Correction to story on the regeneration of Limerick
A story on the regeneration of Limerick in the January 2008 issue of Village (printed edition) incorrectly states that Mary McAleese was a reporter with Today Tonight when it recorded a programme on social exclusion in Southill in 1982. Mary McAleese was a lecturer in the Law Department at Trinity College Dublin at the time and appeared on Today Tonight as a panelist, not a reporter. Mary McAleese had previously been an reporter with RTE but Hilary Orpen undertook this particular report from Southill.
While the article incorrectly states the capacity in which McAleese appeared on the programme, it correctly records what she said and the tenor of her argument. Following a graphic report by Ms Orpen on the problems of poverty, education, crime and disorder arising from the government's neglect of Southill, Ms McAlesse likened Southill's problems to those endured by Catholic areas in Northern Ireland following their abandonment by successive governments. In relation to Southill she said: “There is a serious area of deprivation here, a cycle of poverty and deprivation which is leading people, descending people, down into the criminal milieu. What I'm afraid of in an area like Southill... is that we have an army of alienated children just waiting for the call.”
Today Tonight's 1982 report recorded conditions of extreme poverty and hopelessness among a population of 6,000 people in a the small, densly-housed estates of O'Malley Park in Southill.

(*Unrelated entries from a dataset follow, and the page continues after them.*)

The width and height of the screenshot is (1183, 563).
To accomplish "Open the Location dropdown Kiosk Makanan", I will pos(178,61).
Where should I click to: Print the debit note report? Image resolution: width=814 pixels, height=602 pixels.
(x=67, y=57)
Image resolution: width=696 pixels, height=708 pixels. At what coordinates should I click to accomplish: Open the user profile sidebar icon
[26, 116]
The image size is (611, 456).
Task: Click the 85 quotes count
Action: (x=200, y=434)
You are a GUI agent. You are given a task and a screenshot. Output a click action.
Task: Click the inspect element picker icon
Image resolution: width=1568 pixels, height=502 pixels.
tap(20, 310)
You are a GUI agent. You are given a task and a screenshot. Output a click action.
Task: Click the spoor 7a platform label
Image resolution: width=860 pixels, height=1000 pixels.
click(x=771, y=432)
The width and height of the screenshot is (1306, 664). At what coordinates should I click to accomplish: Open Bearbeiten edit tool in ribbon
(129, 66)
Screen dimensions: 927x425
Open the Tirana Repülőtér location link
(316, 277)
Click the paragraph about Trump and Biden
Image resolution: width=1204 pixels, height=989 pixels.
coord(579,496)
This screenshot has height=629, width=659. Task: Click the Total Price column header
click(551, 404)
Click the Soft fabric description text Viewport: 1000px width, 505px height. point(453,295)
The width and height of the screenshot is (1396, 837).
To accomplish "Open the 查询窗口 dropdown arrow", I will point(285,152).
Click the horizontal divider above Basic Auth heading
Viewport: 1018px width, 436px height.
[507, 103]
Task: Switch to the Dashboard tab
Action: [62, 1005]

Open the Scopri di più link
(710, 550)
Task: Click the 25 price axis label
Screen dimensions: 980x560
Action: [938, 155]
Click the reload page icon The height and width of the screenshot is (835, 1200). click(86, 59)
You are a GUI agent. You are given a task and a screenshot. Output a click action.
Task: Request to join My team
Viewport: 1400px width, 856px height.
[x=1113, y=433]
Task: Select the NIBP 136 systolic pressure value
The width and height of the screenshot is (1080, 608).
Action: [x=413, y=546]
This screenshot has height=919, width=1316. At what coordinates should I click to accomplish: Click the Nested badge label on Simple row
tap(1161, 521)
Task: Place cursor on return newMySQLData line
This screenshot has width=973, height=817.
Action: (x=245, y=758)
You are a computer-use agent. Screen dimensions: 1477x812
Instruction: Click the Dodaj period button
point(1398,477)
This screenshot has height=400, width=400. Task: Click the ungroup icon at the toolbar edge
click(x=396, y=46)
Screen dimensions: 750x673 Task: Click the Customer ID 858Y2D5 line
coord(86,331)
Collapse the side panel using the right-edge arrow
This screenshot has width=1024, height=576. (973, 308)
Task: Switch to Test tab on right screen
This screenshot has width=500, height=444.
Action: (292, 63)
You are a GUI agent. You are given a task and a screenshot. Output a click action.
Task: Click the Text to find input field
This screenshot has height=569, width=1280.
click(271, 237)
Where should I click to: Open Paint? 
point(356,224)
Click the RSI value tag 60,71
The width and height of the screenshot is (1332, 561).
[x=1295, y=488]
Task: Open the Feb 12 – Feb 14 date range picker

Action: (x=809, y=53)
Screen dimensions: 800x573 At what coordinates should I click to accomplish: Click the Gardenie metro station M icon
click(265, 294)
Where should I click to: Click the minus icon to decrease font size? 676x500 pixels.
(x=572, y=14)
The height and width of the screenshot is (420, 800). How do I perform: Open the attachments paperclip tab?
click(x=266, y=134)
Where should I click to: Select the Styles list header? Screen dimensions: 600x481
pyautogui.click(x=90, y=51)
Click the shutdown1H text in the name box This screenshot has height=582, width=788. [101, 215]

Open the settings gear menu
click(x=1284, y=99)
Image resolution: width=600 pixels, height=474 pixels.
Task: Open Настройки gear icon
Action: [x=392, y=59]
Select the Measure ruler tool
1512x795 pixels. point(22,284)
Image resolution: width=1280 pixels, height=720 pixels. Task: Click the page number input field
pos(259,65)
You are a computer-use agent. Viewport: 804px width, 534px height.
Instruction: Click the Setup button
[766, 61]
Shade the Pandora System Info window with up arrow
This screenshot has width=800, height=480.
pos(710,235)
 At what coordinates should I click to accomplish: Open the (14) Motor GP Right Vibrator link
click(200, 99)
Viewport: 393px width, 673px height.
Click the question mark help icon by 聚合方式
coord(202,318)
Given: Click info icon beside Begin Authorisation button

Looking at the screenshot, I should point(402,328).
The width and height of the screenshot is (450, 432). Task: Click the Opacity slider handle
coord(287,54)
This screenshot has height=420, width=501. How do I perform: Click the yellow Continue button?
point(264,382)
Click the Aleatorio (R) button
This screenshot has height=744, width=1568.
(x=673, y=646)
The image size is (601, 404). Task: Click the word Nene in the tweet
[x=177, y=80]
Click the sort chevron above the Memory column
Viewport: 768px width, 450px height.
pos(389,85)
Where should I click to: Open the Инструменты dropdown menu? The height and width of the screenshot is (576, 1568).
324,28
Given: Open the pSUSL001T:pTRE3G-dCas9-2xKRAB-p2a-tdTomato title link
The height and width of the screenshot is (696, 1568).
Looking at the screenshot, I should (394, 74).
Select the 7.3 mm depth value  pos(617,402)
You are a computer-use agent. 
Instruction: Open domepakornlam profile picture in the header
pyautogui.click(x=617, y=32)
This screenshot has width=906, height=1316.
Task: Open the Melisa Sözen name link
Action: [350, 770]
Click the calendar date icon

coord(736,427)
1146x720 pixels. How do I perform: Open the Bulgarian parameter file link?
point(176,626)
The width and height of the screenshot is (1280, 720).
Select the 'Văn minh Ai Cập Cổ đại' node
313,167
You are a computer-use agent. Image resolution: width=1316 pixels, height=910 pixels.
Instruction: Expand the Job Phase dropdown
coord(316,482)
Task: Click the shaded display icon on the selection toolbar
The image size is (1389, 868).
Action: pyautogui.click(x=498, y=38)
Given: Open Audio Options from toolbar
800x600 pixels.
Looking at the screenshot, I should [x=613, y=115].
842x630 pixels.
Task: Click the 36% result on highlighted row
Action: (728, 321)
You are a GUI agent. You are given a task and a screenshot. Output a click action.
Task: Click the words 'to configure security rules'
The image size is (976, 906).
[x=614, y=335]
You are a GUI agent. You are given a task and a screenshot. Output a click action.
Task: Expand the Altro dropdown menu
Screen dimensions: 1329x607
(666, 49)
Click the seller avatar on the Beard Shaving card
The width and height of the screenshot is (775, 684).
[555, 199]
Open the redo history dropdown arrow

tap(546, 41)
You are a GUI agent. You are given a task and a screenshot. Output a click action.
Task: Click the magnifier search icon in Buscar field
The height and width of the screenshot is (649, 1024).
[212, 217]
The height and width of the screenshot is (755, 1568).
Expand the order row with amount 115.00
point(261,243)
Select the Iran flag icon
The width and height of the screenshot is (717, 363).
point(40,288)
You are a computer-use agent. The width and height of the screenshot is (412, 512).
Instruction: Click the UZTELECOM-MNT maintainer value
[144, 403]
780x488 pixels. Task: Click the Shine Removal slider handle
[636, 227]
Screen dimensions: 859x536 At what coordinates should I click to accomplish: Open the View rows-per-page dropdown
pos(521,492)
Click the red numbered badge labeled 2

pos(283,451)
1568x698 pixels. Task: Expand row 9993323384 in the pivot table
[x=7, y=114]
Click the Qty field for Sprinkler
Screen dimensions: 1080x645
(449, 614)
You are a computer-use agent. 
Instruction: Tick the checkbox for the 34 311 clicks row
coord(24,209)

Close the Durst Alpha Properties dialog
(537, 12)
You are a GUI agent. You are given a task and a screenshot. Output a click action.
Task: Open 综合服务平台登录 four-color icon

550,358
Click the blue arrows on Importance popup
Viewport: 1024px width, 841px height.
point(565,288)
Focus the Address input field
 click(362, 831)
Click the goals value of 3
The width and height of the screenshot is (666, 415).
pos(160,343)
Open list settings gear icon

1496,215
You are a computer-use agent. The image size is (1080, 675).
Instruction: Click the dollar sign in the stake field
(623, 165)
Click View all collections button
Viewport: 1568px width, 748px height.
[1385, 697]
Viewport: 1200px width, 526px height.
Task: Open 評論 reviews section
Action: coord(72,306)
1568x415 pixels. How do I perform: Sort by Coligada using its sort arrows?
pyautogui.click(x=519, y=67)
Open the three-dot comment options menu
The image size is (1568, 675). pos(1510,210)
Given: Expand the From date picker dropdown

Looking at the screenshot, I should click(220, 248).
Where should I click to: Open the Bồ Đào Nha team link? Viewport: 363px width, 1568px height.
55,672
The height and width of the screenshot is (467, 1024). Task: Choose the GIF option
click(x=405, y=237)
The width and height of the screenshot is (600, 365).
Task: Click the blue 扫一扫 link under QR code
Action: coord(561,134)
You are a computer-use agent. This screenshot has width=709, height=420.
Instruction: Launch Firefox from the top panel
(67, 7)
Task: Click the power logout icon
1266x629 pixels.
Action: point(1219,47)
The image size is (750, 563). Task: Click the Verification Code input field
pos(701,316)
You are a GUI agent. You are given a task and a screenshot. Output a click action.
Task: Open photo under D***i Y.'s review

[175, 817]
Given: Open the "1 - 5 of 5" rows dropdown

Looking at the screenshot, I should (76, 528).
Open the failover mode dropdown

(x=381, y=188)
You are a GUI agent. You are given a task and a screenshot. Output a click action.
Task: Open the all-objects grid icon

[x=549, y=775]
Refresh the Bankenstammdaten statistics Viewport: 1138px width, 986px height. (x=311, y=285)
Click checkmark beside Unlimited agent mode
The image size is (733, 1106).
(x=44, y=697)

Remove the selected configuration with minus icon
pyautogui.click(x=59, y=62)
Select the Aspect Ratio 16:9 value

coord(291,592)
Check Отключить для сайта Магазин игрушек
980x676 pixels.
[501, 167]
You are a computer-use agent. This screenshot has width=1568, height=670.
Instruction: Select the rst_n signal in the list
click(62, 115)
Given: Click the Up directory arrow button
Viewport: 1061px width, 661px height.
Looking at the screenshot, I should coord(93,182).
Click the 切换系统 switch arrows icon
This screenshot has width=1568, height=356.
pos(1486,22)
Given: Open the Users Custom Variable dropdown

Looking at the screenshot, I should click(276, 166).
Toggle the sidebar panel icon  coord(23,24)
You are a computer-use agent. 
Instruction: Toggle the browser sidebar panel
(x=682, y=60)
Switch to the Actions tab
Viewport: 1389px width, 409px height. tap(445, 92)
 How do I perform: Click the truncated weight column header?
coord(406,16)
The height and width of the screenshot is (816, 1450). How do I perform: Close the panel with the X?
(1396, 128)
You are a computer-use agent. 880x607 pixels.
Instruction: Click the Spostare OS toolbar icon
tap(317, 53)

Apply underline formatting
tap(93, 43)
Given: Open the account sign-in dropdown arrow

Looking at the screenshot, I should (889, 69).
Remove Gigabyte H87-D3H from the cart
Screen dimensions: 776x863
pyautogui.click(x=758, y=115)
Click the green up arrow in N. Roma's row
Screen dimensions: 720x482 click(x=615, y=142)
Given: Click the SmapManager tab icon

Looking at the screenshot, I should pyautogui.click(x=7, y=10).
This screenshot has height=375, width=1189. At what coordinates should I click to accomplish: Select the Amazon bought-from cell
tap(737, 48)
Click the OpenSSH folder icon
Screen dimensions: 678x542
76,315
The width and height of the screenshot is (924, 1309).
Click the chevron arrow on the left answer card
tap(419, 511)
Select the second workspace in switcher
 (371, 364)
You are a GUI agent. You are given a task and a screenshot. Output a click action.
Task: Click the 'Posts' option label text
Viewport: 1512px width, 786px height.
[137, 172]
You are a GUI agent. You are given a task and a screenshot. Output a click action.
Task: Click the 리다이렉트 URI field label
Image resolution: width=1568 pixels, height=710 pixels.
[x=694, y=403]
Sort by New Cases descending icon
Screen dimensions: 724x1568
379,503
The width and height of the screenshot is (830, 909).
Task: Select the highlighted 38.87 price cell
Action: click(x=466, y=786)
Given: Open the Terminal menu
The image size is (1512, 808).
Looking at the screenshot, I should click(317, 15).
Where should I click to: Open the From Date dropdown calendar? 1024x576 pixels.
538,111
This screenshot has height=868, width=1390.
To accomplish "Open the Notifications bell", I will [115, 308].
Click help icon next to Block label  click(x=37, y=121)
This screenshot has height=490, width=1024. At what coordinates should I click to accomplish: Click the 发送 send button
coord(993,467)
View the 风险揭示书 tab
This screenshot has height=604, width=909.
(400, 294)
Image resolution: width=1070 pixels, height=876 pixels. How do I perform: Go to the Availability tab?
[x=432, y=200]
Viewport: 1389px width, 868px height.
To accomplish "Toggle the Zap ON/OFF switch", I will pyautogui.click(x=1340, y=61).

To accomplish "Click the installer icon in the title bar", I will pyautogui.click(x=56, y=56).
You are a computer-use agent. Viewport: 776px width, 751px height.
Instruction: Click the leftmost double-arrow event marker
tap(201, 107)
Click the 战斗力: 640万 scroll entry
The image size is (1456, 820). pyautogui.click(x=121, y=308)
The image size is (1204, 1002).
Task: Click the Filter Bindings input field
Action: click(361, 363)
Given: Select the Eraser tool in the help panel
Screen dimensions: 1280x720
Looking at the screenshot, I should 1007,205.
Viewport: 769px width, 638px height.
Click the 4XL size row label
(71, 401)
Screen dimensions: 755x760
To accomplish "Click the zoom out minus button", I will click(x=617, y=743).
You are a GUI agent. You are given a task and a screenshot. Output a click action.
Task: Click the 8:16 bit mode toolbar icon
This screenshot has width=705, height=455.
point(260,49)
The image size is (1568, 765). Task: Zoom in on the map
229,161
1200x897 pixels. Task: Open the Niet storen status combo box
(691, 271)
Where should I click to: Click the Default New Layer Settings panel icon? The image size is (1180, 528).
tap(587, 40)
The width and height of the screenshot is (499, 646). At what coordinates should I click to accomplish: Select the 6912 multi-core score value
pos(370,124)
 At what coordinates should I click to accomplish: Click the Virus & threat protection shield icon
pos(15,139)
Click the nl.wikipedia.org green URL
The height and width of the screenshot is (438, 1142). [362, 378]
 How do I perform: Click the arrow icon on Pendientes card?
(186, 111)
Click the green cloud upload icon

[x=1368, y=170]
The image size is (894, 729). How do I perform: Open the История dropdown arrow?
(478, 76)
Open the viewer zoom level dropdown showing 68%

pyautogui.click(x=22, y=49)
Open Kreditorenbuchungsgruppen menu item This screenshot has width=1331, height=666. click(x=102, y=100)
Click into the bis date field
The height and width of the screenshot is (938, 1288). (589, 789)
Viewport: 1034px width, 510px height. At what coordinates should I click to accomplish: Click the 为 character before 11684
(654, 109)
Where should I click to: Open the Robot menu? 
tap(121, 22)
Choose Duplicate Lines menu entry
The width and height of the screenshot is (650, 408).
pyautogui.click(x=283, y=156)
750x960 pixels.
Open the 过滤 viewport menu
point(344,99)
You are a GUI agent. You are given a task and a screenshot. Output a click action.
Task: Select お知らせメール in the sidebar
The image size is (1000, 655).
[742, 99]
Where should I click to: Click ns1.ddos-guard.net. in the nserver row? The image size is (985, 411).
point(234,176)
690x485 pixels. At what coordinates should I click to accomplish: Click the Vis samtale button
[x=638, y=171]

Two-thirds of Southill's population in 1982 were under the age of 18. Ninety-four percent of children left school at the age of 16 and fifty per cent of Southill's male population were unemployed. There were no facilities or amenities for the huge young population. Nor was it possible for young people with an address in Southill able to get a job in the wider mid-west region due to widespread negative perceptions of the estate. Crime, joyriding and vandalism were starting to become serious problems.
On the Today Tonight programme, then Cabinet Minister Ray Burke criticised the report as being unbalanced. He defended the quality of the housing build in the estate. Mary McAleese called Mr Burke's reaction to the report cynical. The late Jim Kemmy, the social democratic politician from Limerick, appeared in the report and made patently clear the need for serious interventions by governmnet and the public services in employment, youth services and crime prevention. Kenny said that administrators in the public services chose to ignore the problems faced by communities in Southill.
Successive government's in Ireland since 1982 have also abandoned Southill, and indeed the people in these estates have descended "down into the criminal milieu" as Mary McAleese foresaw. Despite several reports since 1982 to repeat the same problems, Southill now has the most acute social problems in the country. Brendan Kenny, the chief executive of the agencies responsible for the regeneration of Southill and Moyross described Southill as being "on the verge of anarchy".
Residents in 1982 described Southill as a 'timebomb', an 'explosive situation'. Residents told Village in 2007 of the explosion of violence and intimidation in the past decade in these estates. The January 2008 edition of Village describes the extreme anti-social behaviour and poor living conditions that persist for the residents of Southill and Moyross. Village also spoke to Brendan Kenny about the the prospects for regeneration in each community.